GIVEN TASK | Copy the lines of the listing below verbatim, beginning at the line that contains "Given: Click the 28,00€ Chablis bottle price" and stopping after the line that contains "Action: click(x=34, y=14)".

begin INFORMATION PROVIDED

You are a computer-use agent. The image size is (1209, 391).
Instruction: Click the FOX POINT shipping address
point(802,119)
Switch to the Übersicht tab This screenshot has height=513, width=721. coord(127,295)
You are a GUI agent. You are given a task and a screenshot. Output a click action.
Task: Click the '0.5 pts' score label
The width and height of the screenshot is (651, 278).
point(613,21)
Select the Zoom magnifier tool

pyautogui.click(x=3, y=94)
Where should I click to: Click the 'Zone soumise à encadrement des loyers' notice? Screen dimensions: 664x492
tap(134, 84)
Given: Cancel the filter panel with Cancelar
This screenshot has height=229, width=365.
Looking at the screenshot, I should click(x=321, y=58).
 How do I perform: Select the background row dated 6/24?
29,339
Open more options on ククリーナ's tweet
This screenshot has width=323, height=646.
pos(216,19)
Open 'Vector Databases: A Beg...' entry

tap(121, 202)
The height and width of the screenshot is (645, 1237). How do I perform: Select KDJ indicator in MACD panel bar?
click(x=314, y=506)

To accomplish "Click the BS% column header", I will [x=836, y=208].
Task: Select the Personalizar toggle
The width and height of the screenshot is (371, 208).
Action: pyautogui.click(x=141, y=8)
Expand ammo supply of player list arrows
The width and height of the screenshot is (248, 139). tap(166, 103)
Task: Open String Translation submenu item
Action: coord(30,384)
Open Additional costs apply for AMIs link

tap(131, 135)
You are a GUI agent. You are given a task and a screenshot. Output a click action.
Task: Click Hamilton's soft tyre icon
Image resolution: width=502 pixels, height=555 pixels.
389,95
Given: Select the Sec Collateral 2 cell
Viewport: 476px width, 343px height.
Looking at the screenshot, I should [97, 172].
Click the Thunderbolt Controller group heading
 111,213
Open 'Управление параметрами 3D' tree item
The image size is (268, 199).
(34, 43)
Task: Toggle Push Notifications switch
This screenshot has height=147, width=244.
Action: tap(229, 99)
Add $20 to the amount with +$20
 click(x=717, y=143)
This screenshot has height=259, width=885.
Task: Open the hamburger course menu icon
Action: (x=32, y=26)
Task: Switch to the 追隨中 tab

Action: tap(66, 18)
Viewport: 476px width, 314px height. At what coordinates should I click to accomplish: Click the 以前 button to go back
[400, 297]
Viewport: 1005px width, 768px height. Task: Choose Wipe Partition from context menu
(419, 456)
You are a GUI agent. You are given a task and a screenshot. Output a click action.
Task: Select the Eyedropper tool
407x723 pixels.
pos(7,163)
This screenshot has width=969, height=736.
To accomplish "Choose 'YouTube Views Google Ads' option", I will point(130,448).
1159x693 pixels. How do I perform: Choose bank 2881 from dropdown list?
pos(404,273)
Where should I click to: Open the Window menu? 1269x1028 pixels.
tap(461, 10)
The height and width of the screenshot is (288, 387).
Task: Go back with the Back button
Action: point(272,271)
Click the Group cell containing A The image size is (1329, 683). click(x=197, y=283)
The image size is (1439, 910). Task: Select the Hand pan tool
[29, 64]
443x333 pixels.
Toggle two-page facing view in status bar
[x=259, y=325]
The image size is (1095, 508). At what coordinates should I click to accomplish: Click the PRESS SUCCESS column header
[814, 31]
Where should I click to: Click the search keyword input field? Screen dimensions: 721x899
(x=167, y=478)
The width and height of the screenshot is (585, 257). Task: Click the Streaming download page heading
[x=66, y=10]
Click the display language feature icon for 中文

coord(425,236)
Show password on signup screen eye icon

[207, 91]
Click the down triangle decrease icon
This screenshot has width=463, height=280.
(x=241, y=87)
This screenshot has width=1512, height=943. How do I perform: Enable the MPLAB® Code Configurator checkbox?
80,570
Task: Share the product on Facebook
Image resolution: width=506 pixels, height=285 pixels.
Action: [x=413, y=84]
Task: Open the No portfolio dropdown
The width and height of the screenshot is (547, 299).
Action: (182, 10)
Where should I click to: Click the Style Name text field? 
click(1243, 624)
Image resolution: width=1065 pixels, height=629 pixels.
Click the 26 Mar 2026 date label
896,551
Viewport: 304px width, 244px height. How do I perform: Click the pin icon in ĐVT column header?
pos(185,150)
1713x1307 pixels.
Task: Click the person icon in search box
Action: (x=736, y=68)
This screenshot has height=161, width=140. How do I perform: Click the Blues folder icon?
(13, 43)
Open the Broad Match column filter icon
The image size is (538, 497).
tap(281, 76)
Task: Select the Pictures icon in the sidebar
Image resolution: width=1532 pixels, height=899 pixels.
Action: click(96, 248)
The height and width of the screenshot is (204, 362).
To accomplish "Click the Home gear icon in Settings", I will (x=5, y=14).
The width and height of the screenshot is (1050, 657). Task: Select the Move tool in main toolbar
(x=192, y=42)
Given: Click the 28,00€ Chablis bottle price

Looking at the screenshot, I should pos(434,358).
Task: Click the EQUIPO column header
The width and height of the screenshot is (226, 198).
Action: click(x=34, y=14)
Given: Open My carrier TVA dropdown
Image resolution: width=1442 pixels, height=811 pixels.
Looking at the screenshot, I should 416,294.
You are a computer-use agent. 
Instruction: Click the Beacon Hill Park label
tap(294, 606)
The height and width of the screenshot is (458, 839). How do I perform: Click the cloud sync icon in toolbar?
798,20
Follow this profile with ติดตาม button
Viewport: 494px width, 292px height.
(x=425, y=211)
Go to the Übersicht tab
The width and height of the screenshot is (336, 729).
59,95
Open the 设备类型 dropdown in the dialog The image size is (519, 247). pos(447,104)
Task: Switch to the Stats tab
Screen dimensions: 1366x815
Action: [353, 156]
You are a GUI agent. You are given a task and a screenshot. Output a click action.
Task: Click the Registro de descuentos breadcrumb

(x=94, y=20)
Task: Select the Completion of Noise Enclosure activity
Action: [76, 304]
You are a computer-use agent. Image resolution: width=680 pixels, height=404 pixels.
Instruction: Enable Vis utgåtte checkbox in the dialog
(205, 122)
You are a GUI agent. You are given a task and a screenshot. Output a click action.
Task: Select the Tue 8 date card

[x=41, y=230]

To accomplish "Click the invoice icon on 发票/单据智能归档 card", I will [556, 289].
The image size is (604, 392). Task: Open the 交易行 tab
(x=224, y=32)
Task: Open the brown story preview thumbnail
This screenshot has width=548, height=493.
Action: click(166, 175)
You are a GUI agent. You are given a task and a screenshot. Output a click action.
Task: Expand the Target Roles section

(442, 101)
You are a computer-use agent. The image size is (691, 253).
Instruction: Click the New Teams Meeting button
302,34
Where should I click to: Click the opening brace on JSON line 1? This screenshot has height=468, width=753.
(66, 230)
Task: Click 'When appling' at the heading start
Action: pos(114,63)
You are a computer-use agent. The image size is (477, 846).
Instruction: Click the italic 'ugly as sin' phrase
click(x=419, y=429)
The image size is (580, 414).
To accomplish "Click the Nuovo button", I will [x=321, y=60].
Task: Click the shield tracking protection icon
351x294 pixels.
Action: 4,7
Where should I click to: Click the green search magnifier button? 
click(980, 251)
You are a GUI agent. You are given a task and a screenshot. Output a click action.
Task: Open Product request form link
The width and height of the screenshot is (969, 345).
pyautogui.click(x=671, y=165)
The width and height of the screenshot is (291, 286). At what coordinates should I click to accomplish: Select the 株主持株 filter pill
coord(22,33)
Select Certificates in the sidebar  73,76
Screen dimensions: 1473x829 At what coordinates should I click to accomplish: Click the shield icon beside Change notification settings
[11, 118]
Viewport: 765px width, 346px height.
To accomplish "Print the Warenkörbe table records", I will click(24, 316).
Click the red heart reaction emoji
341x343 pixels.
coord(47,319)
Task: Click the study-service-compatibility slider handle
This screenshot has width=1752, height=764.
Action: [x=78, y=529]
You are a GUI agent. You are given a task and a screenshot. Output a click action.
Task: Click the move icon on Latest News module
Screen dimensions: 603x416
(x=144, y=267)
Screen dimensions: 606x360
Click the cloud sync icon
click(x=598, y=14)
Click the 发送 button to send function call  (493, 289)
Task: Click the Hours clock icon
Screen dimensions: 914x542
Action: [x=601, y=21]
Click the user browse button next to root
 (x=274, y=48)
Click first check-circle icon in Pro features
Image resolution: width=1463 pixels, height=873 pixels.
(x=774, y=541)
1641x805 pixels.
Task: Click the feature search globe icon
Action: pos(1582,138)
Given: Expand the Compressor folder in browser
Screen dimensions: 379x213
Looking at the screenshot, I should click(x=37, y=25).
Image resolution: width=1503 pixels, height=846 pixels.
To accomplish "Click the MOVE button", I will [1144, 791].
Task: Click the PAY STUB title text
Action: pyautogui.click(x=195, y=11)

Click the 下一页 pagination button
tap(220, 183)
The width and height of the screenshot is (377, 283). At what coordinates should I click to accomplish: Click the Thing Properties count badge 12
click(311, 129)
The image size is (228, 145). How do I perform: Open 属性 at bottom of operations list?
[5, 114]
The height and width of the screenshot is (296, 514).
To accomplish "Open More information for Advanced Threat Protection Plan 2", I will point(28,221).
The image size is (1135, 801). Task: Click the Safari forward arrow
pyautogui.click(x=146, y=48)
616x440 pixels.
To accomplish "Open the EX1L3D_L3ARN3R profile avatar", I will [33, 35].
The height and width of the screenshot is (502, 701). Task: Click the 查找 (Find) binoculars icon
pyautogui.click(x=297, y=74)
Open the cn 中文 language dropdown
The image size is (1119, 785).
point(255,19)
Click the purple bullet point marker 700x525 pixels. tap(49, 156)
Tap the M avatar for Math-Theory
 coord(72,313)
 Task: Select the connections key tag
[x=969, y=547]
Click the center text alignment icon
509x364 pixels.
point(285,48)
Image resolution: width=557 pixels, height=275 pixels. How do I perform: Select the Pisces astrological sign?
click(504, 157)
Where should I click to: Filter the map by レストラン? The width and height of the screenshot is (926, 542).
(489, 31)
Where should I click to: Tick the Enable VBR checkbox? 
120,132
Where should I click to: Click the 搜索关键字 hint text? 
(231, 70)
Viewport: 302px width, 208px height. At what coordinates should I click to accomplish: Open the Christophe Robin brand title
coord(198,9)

end INFORMATION PROVIDED

EXPECTED OUTPUT |
Given: Click the 28,00€ Chablis bottle price

Looking at the screenshot, I should pos(434,358).
Task: Click the EQUIPO column header
The width and height of the screenshot is (226, 198).
Action: click(x=34, y=14)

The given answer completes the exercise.